Source data:
══════════════════════════════

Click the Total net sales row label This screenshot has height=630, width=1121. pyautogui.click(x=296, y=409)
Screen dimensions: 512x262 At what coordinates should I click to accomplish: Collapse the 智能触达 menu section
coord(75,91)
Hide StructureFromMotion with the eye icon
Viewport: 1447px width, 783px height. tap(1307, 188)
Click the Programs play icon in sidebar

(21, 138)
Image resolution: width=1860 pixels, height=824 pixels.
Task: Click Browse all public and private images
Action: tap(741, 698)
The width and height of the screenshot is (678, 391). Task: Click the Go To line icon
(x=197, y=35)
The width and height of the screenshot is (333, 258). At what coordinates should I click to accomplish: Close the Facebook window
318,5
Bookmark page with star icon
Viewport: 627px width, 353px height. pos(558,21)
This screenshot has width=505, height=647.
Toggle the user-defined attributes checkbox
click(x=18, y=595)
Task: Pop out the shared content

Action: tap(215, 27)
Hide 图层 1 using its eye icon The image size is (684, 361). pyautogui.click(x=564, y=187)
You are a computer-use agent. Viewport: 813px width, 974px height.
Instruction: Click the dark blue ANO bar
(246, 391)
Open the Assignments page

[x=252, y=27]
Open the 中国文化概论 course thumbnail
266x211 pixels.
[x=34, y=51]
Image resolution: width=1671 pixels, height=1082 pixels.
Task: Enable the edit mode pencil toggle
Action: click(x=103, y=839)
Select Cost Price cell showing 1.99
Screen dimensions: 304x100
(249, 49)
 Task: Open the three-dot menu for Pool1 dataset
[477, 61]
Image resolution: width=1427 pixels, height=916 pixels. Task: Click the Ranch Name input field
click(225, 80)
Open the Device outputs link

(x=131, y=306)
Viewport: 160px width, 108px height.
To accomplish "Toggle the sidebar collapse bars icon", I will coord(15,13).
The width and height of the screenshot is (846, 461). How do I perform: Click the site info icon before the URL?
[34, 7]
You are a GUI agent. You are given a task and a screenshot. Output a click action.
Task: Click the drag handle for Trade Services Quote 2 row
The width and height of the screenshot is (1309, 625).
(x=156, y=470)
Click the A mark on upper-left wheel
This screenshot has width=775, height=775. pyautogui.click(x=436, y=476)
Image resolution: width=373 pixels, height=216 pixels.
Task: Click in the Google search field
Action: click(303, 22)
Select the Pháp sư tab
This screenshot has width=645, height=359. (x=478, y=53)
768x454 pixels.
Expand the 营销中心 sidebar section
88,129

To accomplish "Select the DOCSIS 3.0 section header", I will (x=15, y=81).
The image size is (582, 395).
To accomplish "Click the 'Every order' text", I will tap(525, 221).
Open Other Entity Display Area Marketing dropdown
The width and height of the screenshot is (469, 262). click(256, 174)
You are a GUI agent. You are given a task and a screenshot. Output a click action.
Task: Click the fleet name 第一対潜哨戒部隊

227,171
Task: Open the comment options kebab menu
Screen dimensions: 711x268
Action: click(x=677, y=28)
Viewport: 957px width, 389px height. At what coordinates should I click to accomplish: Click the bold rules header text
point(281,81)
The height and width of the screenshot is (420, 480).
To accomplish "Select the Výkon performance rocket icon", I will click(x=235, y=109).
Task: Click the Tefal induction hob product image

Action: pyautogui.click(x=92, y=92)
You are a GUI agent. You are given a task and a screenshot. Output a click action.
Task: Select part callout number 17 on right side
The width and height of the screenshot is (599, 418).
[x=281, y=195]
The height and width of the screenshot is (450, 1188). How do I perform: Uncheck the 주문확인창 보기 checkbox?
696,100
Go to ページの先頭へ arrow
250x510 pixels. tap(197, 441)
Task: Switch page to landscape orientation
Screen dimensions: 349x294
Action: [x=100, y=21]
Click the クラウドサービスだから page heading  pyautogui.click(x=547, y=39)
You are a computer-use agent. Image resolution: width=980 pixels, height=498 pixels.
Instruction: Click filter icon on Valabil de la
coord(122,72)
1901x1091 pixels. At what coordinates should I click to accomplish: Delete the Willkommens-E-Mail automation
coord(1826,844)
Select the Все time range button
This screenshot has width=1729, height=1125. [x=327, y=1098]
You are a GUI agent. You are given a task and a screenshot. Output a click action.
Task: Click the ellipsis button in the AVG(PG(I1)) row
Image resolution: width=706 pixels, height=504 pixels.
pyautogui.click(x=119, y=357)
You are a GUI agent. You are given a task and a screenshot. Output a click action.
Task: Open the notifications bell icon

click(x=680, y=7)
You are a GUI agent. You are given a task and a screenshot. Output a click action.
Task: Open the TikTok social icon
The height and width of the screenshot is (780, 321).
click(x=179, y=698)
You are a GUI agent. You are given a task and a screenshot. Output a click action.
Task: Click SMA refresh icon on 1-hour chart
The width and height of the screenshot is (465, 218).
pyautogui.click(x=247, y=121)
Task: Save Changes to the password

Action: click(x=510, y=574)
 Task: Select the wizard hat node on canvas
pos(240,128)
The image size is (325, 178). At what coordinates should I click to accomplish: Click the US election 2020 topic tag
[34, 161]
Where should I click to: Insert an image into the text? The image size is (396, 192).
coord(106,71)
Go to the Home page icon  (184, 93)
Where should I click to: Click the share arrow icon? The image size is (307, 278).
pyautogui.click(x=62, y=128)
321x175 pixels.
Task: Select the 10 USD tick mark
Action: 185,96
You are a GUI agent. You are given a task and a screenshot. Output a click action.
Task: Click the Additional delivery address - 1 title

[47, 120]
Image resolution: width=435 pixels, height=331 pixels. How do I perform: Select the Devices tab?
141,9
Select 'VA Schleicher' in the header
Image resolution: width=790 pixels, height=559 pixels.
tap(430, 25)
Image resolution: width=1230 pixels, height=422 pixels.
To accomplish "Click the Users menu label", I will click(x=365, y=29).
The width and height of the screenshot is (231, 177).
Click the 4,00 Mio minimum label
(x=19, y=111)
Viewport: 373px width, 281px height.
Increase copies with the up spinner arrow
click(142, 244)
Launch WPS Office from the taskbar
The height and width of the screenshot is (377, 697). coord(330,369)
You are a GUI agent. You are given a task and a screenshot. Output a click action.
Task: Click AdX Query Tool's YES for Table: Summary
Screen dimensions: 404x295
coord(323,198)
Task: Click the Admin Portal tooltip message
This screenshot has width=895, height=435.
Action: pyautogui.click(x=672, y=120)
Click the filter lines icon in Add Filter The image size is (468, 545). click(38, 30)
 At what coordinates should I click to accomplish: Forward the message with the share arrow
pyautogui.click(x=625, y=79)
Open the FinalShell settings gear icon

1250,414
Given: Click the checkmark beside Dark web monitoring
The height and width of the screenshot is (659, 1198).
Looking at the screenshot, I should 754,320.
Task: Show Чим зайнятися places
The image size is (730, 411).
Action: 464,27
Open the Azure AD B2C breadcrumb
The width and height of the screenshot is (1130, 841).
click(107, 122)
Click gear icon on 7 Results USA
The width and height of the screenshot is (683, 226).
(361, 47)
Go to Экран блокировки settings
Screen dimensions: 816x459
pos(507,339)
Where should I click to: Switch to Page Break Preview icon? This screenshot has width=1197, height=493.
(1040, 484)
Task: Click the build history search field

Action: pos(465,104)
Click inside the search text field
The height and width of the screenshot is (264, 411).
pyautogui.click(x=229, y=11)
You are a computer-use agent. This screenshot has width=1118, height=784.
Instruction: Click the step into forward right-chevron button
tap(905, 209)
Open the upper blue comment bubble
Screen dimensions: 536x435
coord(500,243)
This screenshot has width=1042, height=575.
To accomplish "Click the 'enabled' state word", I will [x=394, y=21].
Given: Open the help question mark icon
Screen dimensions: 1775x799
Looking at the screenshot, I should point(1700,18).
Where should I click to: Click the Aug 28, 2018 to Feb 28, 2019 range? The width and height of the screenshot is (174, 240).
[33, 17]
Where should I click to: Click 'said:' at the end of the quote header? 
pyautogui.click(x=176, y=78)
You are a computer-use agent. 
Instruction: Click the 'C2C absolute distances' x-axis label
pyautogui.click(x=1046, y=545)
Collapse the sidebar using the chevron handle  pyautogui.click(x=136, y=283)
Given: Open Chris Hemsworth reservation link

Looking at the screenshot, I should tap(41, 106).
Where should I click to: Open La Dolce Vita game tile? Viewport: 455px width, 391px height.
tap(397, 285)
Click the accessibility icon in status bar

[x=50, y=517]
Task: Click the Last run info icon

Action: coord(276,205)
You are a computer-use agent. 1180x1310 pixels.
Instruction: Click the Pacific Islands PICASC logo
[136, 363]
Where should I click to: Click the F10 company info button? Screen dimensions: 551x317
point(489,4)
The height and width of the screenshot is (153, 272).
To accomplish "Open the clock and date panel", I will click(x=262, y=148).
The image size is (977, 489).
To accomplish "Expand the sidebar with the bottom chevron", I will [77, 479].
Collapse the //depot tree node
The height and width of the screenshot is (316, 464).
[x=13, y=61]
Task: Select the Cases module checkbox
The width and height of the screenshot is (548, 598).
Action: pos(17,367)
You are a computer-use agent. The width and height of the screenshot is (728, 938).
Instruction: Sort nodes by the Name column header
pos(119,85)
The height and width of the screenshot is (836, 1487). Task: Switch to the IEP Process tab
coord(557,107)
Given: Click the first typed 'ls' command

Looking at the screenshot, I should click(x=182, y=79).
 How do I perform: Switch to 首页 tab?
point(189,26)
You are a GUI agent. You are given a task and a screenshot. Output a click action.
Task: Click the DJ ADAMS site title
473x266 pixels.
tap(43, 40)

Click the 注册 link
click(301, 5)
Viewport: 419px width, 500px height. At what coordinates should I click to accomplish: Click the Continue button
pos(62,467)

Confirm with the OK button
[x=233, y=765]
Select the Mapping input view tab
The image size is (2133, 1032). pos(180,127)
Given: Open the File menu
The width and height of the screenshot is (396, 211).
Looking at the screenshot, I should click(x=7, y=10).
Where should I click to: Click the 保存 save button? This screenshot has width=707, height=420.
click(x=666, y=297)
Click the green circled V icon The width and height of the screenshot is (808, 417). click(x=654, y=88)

══════════════════════════════

_Exercise directions_
Render the part of the material that opens with the line containing "The height and width of the screenshot is (153, 272)." and closes with the line containing "click(301, 5)" as a numbered list, both of those lines included. Leave out any blank lines.

_Reply to the task_
1. The height and width of the screenshot is (153, 272).
2. To accomplish "Open the clock and date panel", I will click(x=262, y=148).
3. The image size is (977, 489).
4. To accomplish "Expand the sidebar with the bottom chevron", I will [77, 479].
5. Collapse the //depot tree node
6. The height and width of the screenshot is (316, 464).
7. [x=13, y=61]
8. Task: Select the Cases module checkbox
9. The width and height of the screenshot is (548, 598).
10. Action: pos(17,367)
11. You are a computer-use agent. The width and height of the screenshot is (728, 938).
12. Instruction: Sort nodes by the Name column header
13. pos(119,85)
14. The height and width of the screenshot is (836, 1487). Task: Switch to the IEP Process tab
15. coord(557,107)
16. Given: Click the first typed 'ls' command
17. Looking at the screenshot, I should click(x=182, y=79).
18.  How do I perform: Switch to 首页 tab?
19. point(189,26)
20. You are a GUI agent. You are given a task and a screenshot. Output a click action.
21. Task: Click the DJ ADAMS site title
22. 473x266 pixels.
23. tap(43, 40)
24. Click the 注册 link
25. click(301, 5)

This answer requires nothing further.